• [What is being asked]: Change "Protected View" to "Restricted View" in the lines from the one with "Click the green" up to and including the one with "Looking at the screenshot, I should (x=1435, y=88).", and give those lines back with nothing else altered.

• [Entries shown]:
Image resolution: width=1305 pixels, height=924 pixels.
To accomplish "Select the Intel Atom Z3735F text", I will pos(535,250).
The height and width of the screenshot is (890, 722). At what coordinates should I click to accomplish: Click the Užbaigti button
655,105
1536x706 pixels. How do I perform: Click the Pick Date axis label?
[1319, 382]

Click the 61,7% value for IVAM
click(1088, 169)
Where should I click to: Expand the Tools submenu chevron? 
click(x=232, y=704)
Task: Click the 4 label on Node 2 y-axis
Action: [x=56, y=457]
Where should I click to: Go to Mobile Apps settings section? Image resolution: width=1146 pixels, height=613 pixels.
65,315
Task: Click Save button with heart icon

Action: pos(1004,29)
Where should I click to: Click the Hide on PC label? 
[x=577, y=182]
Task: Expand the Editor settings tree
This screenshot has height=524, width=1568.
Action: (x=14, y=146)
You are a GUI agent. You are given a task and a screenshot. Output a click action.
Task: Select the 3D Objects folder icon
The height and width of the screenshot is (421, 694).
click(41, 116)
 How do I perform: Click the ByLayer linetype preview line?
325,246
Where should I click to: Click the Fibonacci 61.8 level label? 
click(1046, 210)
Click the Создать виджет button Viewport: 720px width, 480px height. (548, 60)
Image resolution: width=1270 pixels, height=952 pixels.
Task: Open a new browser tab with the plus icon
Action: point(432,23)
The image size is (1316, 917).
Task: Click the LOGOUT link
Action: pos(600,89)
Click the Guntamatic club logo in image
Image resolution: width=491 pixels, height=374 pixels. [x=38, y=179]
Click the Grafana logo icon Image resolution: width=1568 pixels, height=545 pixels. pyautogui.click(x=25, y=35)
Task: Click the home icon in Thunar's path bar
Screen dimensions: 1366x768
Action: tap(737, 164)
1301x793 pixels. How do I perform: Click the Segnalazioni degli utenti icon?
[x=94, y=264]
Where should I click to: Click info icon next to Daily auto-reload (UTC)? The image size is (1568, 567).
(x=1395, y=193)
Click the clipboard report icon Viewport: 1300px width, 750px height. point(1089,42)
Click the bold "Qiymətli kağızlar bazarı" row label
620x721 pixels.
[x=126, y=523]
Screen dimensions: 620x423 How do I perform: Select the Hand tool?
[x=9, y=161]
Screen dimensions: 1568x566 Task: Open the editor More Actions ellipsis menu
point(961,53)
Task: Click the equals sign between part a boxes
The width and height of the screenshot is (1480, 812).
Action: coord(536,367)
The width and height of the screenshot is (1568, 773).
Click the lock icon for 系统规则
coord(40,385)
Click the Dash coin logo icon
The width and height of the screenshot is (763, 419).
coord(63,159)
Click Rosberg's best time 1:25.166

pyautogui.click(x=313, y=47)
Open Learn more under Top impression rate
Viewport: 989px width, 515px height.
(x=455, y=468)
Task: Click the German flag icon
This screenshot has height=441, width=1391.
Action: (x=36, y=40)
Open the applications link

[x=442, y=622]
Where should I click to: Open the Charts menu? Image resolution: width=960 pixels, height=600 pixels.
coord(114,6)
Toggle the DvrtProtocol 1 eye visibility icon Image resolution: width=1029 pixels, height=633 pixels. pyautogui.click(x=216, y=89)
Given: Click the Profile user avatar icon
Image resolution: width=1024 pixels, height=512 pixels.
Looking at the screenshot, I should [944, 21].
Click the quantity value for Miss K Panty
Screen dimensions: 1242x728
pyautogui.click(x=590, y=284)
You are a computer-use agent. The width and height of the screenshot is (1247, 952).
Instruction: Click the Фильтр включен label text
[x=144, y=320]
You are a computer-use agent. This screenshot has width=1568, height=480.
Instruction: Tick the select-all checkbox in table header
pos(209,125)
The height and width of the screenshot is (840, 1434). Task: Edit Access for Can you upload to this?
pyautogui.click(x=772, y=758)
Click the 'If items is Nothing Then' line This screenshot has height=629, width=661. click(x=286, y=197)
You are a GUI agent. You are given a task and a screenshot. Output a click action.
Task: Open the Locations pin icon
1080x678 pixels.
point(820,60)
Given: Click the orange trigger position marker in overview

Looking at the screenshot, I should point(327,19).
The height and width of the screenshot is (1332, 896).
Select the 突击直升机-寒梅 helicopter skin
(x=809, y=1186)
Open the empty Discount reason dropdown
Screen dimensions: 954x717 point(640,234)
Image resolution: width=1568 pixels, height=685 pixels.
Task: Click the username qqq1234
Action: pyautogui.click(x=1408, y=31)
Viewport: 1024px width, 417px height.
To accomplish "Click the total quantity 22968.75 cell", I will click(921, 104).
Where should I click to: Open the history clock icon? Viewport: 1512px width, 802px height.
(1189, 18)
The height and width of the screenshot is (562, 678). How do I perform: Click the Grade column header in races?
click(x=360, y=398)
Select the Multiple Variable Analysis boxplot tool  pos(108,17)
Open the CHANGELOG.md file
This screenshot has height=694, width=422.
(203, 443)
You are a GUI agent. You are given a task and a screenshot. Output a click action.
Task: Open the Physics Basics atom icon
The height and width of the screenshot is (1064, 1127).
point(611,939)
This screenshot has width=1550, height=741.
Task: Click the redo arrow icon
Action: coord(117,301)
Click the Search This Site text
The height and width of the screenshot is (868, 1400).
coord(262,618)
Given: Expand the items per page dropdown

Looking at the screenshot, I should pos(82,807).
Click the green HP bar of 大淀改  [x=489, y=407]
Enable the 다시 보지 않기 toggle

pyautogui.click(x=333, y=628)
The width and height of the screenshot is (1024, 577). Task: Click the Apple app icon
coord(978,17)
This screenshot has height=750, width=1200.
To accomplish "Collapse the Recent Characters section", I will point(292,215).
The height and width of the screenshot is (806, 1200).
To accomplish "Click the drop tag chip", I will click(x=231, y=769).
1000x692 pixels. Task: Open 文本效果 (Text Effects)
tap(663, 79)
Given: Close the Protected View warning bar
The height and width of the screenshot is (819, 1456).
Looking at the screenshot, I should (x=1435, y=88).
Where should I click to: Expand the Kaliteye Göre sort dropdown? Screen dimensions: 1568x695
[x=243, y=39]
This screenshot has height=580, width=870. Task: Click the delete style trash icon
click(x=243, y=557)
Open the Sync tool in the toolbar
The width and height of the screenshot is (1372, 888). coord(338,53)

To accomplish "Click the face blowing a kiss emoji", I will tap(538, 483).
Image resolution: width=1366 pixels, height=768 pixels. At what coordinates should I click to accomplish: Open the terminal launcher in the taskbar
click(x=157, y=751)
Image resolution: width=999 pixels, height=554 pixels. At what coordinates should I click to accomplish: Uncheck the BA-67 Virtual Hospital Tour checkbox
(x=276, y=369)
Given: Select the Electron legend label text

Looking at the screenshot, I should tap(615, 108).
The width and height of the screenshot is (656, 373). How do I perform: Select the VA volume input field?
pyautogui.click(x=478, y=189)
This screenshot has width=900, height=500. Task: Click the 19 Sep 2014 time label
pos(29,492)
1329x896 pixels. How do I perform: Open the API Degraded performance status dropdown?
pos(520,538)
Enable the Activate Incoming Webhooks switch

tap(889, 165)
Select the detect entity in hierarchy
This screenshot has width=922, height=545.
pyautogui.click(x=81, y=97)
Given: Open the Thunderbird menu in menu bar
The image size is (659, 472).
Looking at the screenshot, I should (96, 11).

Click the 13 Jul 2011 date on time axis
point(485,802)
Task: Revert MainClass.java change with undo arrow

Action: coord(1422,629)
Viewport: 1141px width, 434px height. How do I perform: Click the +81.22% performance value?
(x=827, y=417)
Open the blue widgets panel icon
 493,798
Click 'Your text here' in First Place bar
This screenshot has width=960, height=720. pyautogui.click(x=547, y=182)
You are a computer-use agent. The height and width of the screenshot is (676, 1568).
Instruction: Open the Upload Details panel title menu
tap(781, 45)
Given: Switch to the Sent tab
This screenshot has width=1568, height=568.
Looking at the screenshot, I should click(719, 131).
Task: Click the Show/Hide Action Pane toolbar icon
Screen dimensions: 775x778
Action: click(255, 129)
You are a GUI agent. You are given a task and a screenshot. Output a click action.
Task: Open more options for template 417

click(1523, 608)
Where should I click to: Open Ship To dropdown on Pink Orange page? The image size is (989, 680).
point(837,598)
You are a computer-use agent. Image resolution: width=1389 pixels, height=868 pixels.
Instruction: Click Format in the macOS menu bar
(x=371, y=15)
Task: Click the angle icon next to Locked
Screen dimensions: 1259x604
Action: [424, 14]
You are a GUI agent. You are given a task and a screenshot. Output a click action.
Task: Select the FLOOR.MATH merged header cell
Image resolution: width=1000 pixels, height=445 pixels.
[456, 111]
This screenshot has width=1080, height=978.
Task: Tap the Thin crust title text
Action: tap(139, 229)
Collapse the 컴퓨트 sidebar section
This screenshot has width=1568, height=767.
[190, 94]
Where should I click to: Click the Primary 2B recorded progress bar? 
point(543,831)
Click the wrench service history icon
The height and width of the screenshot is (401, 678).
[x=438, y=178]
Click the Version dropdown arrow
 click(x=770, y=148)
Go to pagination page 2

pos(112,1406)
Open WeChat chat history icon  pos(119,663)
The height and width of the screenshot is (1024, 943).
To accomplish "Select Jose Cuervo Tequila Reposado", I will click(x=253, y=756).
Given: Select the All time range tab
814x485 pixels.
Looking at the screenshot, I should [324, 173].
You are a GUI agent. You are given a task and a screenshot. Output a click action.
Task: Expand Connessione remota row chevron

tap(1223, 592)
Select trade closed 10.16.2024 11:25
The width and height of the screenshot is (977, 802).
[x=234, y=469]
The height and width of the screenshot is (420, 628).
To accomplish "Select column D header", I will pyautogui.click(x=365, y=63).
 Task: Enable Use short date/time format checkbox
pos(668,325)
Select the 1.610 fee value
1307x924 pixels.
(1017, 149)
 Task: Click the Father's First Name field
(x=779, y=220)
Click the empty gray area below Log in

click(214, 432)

• [Solution to the problem]:
Click the green HP bar of 大淀改  [x=489, y=407]
Enable the 다시 보지 않기 toggle

pyautogui.click(x=333, y=628)
The width and height of the screenshot is (1024, 577). Task: Click the Apple app icon
coord(978,17)
This screenshot has height=750, width=1200.
To accomplish "Collapse the Recent Characters section", I will point(292,215).
The height and width of the screenshot is (806, 1200).
To accomplish "Click the drop tag chip", I will click(x=231, y=769).
1000x692 pixels. Task: Open 文本效果 (Text Effects)
tap(663, 79)
Given: Close the Restricted View warning bar
The height and width of the screenshot is (819, 1456).
Looking at the screenshot, I should (x=1435, y=88).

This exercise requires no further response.